Abstract
Objective
To observe the impact of quercetin and isoquercitrin on gluconeogenesis in hepatocytes.
Methods
Mouse primary hepatocytes were cultured with lactic acid and pyruvic acid. After treatment with quercetin and isoquercitrin for 24 hours, the glucose concentration in the culture supernatant was determined. RT-PCR was used to detect the mRNAs of PEPCK, G6Pase, LKB1, and AMPKα. Protein levels of LKB1, AMPKα, and Thr172 phosphorylation were evaluated by Western blot.
Results
The glucose concentration in the gluconeogenesis group (GN) was significantly higher than in the control group (C), but the glucose concentrations in the high level quercetin(group 80Q) and high level isoquercitrin (group 80I) were significantly lower than in the group GN, P<0.01. In the group 80Q, and group 80I, the mRNA levels of PEPCK and LKB1were significantly lower than in the group GN (P<0.01), and the G6Pase mRNA were significantly lower than in the group GN (P<0.05). The protein levels of LKB1 and the phosphorylation of AMPKα Thr172 in the group 80Q, group 40I, and group 80I were higher than in the group GN. The effects of quercetin and isoquercitrin on LKB1 and AMPKα were similar to those of metformin.
Conclusions
Quercetin and isoquercitrin inhibit gluconeogenesis in hepatocytes, which may be related to the LKB1 upregulation and phosphorylation of AMPKα.

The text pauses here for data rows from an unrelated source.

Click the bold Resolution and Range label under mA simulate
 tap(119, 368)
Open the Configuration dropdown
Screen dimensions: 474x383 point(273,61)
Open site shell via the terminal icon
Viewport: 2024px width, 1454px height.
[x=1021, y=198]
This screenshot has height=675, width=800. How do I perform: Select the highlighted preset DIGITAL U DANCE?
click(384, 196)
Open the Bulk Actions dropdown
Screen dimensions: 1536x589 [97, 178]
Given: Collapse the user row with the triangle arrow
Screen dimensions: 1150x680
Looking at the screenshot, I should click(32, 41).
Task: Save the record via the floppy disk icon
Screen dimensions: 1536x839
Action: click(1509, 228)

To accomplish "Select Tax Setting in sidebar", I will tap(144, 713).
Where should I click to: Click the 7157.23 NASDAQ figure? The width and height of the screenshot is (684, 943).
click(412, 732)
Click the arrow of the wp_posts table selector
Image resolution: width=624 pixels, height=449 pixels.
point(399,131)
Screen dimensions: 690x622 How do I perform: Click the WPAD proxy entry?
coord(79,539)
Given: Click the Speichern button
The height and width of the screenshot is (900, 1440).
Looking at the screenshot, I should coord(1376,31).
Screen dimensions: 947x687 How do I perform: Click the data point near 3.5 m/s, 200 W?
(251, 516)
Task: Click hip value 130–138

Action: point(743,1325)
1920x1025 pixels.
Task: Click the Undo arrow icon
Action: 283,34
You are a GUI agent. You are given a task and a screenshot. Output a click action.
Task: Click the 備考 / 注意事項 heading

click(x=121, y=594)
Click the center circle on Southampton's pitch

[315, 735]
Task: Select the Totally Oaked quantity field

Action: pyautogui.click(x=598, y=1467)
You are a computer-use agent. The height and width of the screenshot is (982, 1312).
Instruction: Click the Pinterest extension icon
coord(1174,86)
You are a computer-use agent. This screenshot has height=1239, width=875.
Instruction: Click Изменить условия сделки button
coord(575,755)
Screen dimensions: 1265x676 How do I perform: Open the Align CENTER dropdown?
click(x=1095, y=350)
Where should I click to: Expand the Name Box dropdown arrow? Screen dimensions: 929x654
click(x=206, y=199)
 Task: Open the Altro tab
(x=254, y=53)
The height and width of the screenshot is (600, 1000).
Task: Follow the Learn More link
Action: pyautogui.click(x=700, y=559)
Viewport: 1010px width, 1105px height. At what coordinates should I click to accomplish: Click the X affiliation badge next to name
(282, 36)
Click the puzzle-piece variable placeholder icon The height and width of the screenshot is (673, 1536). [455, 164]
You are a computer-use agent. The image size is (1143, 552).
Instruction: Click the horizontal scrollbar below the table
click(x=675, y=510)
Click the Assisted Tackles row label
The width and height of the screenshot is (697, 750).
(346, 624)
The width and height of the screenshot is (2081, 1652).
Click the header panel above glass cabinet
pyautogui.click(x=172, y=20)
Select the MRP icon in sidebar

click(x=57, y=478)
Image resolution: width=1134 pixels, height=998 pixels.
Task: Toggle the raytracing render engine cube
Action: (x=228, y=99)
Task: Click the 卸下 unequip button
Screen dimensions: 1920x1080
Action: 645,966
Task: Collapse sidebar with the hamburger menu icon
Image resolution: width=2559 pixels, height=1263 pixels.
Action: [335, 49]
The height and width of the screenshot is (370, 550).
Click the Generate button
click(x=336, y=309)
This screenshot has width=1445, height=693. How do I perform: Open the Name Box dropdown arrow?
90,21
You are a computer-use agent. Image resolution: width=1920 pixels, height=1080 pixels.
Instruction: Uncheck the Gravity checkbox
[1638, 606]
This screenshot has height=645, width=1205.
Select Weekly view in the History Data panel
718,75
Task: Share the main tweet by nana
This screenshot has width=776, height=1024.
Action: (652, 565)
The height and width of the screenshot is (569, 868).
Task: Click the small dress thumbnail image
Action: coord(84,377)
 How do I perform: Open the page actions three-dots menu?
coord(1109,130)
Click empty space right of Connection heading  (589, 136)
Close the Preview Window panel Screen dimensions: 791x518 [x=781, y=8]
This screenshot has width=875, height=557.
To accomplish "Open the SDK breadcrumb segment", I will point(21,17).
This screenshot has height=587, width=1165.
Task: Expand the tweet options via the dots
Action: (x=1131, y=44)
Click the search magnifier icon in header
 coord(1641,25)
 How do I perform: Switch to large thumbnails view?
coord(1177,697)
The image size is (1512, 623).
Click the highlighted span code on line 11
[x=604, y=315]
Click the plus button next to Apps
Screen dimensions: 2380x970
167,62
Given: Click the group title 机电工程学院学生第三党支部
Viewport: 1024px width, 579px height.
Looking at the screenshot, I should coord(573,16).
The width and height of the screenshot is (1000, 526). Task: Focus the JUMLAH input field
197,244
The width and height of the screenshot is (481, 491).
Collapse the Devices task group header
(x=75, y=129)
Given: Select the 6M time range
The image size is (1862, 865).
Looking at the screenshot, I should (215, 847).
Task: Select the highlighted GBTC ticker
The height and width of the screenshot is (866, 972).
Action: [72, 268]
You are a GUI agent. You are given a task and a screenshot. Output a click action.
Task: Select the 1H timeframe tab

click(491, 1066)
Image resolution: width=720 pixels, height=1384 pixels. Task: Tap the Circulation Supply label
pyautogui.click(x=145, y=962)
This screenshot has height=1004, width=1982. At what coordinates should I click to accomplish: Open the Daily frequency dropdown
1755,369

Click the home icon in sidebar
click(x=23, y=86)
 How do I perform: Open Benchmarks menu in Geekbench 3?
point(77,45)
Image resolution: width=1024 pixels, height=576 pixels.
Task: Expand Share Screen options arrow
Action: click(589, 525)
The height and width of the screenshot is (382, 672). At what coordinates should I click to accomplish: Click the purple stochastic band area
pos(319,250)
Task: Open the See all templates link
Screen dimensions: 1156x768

Keywords: quercetin, isoquercitrin, gluconeogenesis, liver kinase B1 (LKB1), AMP-activated protein kinase α (AMPKα)
Introduction
According to the 2013 China Diabetes Epidemiological Survey, 10.9% of Chinese adults have diabetes, and the pre-diabetes prevalence rate is 35.7% (1). Gluconeogenesis refers to the process by which non-sugar precursors, such as lactic acid, pyruvic acid, amino acids, or glycerol are converted to glucose. Excessive gluconeogenesis in the liver leads to an increase in hepatic glucose output, which is an important mechanism of diabetes and early glucose metabolism disorders. Reducing abnormally active hepatic gluconeogenesis is an important target for the prevention and treatment of diabetes. Recent studies have found that Okra can improve blood glucose in diabetic patients and prevent early glucose metabolism disorders (2). Possible mechanisms include reducing intestinal glucose absorption, inhibiting DPP-4, or reducing islet β cell damage (3-5). Our previous studies have found that Okra extract can reduce blood glucose and inhibit hepatic gluconeogenesis in pre-diabetes mice. However, the extract of Okra is complex and rich in flavonoids and polysaccharides, which have been confirmed to be able to regulate glucose metabolism (6). Among them, flavonoids isoquercitrin and quercetin are found to be able to regulate glucose and lipid metabolism disorders in pre-diabetes rats and improve hepatocyte morphology and functional damage (7-9), suggesting that these two monomer components may reduce blood glucose by regulating the hepatic glucose metabolism. Therefore, it is necessary to further confirm whether isoquercitrin and quercetin can regulate blood sugar by affecting hepatic gluconeogenesis, thereby providing more basis for studying the hypoglycemic effect of Okra. This study investigated the impact of quercetin and isoquercitrin on glucose production in the hepatocytes cultured in vitro and explored the effects and mechanisms of quercetin and isoquercitrin on hepatic gluconeogenesis.
MATERIALS AND METHODS
Isolation of primary liver cells from mice
Male C57/BL mice, weighing 18-20 g, were firstly intraperitoneally injected 1% pentobarbital for anesthesia, as well as intramuscular injection of 0.01-0.02 mL heparin sodium for anticoagulation; then, each mouse had the skin disinfected using 75% alcohol, inserted one vein indwelling needle into the hepatic portal vein, and fixed the needle using silk thread. The liver was then isolated after in vivo infusion of 4°C pre-cooled Ca-free Hanks buffer, in vitro infused 0.05% type IV collagenase prepared by 37°C Ca-free Hanks, and separated the liver cells to prepare the liver cell suspension. One 100 μm sieve was then used to filtrate the suspension, followed by 5-min centrifugation at 4°C and 500 rpm. After discarding the supernatant, the cells were washed with PBS, centrifuged again at low temperature, transferred to the hepatocyte culture medium, and seeded in 6-well plates with the density as 5 × 105 ~ 1 × 106 cells/mL. After 24 h, the cells grew wall-adhered and then cultured in sugar-free DMEM medium containing a mixture of 10% FBS and 1% mycillin. This study was carried out in strict accordance with the recommendations in the Guide for the Care and Use of Laboratory Animals of the National Institutes of Health. The animal use protocol has been reviewed and approved by the Institutional Animal Care and Use Committee (IACUC) of Shanghai University of Traditional Chinese Medicine.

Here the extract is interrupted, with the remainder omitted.